SELECTED TEXT:
____
The lower Miocene lithologic Unit V (331.1-421.1 mbsf) is characterized by partially burrowed dark layers. No clay was observed in this unit. Lithologic Unit V is interpreted as a shallow marine transgressive deposit over a topographic high on the Marion Plateau basement. Within lithologic Unit V calcium carbonate content varies between 76 and 99 wt% and generally increases downhole. Subunit VA is dominated by packstones with unidentifiable silt-sized skeletal components. The distinguishing characteristic of Subunit VB is that the skeletal components are coarse, sand sized, and dominated by planktonic foraminifers. Near the base of the unit, the larger benthic foraminifer Lepidocyclina is abundant, and glauconite infillings indicate reworking. Dolomite concentrations within lithologic Subunit V are ~10 wt% near the top and decrease to zero near the base. Porosity values show greater variability than in the overlying units superimposed onto the general decreasing trend resulting from compaction. Velocity and bulk density increase downhole within Unit V. MS and NGR show evidence of cyclicity. Unit V unconformably overlies the reddish brown olivine basaltic basement of Unit VI (421.1-421.7 mbsf).
____
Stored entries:
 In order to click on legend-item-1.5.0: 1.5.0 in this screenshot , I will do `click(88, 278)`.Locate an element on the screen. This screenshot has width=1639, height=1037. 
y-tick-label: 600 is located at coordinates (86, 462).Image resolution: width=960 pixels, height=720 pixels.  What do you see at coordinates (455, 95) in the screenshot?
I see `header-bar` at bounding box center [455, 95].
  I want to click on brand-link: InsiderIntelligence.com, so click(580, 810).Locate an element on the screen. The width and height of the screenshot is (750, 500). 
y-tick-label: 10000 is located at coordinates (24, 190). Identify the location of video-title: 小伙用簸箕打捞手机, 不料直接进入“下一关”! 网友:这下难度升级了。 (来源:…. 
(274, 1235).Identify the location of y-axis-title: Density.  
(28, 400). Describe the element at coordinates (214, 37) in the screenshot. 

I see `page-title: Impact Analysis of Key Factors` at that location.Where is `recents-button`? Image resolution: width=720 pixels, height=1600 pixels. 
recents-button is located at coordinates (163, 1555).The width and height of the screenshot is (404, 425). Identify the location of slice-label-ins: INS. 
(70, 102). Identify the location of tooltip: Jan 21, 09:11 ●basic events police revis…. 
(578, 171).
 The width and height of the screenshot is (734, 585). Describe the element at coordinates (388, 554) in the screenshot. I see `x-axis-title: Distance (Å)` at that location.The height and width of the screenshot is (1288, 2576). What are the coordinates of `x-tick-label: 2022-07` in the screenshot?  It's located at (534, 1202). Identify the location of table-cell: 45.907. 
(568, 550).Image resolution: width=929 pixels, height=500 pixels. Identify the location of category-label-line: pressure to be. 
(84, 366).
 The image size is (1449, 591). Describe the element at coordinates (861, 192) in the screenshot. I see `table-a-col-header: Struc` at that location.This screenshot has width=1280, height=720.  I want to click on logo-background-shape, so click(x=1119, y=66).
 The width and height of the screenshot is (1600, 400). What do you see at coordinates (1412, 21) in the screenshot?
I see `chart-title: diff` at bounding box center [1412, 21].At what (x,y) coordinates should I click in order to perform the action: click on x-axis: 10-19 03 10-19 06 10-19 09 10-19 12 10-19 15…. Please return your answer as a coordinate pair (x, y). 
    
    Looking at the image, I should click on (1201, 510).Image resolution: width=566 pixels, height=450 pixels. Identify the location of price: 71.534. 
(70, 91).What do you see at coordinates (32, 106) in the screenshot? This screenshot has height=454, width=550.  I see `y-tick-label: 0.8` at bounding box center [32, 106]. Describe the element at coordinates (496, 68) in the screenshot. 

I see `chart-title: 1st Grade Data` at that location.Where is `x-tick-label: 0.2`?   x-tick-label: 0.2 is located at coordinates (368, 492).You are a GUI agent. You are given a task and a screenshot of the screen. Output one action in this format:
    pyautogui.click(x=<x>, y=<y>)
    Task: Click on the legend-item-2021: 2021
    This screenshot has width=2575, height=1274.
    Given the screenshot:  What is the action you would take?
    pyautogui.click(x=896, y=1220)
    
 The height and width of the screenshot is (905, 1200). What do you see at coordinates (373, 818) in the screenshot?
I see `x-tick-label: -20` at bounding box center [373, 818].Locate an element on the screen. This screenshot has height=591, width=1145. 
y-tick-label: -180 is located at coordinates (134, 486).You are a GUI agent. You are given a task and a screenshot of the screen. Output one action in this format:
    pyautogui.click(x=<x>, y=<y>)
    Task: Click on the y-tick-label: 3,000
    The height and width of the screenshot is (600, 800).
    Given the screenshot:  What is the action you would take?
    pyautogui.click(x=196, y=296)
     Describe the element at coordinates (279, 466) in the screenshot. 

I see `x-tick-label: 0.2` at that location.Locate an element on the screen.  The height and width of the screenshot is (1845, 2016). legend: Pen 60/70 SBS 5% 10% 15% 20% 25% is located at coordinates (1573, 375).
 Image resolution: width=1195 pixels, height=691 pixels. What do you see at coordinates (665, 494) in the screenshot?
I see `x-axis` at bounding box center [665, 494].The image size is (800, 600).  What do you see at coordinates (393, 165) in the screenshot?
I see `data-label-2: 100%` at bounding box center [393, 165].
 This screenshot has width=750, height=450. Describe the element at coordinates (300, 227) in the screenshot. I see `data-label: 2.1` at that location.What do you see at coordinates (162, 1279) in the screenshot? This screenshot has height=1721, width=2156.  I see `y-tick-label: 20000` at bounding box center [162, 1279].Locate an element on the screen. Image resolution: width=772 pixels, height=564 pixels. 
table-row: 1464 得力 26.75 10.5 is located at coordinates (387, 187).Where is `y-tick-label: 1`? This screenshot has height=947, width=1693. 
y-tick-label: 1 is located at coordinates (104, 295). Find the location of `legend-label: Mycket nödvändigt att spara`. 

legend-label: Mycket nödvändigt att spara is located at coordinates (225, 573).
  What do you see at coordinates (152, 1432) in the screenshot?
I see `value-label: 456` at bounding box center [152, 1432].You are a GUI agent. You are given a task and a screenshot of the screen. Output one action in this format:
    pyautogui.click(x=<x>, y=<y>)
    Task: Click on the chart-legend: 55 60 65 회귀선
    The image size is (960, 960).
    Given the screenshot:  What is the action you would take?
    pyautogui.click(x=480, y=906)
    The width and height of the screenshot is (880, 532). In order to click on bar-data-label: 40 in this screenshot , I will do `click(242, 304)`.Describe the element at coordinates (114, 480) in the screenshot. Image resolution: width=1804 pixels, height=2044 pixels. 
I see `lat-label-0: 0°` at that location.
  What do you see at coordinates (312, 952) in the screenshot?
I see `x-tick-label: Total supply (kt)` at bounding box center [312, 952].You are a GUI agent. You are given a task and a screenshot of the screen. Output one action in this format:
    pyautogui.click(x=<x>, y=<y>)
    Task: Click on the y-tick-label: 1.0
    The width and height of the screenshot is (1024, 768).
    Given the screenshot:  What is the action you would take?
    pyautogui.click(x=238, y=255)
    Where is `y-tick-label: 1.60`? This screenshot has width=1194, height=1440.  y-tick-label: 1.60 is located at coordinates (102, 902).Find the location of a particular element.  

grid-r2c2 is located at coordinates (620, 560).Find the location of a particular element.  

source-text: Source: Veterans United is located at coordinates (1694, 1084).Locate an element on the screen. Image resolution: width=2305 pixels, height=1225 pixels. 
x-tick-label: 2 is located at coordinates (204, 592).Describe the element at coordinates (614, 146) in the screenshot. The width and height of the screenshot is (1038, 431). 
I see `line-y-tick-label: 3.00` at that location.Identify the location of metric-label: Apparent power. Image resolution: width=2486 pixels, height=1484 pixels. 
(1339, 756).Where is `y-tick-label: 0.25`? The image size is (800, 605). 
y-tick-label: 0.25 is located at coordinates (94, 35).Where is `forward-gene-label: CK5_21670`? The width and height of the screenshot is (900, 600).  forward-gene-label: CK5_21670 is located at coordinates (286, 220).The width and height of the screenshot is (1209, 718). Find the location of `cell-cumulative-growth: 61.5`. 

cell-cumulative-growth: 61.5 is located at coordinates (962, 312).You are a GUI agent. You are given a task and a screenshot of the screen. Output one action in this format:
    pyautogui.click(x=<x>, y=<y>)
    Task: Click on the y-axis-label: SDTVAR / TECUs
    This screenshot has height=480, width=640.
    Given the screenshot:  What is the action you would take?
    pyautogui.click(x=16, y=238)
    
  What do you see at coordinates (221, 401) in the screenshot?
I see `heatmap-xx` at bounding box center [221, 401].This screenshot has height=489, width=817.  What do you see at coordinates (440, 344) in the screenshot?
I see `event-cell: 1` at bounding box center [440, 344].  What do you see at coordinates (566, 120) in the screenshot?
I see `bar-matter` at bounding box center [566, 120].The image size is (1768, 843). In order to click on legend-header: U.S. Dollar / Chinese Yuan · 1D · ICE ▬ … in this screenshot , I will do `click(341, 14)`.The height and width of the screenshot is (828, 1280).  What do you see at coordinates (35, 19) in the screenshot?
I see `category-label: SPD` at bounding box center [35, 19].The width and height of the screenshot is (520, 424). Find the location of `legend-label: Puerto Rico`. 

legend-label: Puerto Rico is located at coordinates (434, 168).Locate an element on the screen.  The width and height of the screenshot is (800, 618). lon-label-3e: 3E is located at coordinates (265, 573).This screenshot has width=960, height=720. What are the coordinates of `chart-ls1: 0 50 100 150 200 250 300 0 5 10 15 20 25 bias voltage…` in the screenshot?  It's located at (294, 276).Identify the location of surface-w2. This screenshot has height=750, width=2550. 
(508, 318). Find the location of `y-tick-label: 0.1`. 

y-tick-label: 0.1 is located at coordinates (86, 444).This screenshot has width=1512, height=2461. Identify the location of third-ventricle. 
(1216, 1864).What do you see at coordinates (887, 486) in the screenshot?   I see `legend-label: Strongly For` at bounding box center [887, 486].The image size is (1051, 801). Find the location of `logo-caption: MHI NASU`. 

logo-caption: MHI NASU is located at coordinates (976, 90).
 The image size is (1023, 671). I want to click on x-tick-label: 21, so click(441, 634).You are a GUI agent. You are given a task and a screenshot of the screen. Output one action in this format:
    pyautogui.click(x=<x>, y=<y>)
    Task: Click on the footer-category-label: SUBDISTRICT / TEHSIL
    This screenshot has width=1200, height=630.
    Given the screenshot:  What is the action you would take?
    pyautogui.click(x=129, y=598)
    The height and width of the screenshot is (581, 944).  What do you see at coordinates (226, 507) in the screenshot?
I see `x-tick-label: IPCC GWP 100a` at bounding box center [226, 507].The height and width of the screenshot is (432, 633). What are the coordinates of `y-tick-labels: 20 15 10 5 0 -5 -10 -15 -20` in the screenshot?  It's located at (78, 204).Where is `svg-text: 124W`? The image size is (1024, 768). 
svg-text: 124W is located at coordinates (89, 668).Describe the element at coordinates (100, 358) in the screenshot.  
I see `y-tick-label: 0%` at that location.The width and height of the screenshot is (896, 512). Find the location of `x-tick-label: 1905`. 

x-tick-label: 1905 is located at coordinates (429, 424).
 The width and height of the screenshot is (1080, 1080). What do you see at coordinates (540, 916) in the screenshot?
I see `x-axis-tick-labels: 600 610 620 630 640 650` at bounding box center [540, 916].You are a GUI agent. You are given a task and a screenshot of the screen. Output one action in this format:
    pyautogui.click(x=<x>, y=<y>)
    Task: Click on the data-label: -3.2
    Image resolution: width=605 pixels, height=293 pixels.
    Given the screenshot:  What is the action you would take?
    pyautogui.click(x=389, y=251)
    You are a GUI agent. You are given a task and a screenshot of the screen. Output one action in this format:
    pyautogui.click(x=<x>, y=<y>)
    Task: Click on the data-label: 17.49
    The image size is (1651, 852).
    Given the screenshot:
____
TO-DO ITEM A:
According to the description of lithologic Unit V, which larger benthic foraminifer is abundant near the base of the unit?
TO-DO ITEM B:
Please continue the description of lithologic Unit V, starting after its final sentence.

YOUR RESPONSE A:
Lepidocyclina

YOUR RESPONSE B:
Benthic foraminiferal assemblages suggest that water depths at Site 1194 increased from <100 m near the bottom of Subunit VB to >200 m near the base of Subunit IVA (264.5 mbsf). Above this interval, water depths progressively decreased to 30-50 m at the base of Subunit IIIA and increased to >200 m for the top 117.4 m of the section at Site 1194.

Well- to moderately preserved nannofossils and planktonic foraminifers are generally abundant above 117.3 mbsf at Site 1194 and are rare to few and poorly preserved below this depth. Correspondingly, biostratigraphic resolution is relatively good above 117.3 mbsf and poor below. A hiatus of ~4 m.y. duration occurs at the upper Miocene hardground at 117.3 mbsf. Average sedimentation rates for Site 1194 are estimated to be 30 m/m.y. for the early to middle Miocene and 25 m/m.y. for the late Miocene to Pliocene.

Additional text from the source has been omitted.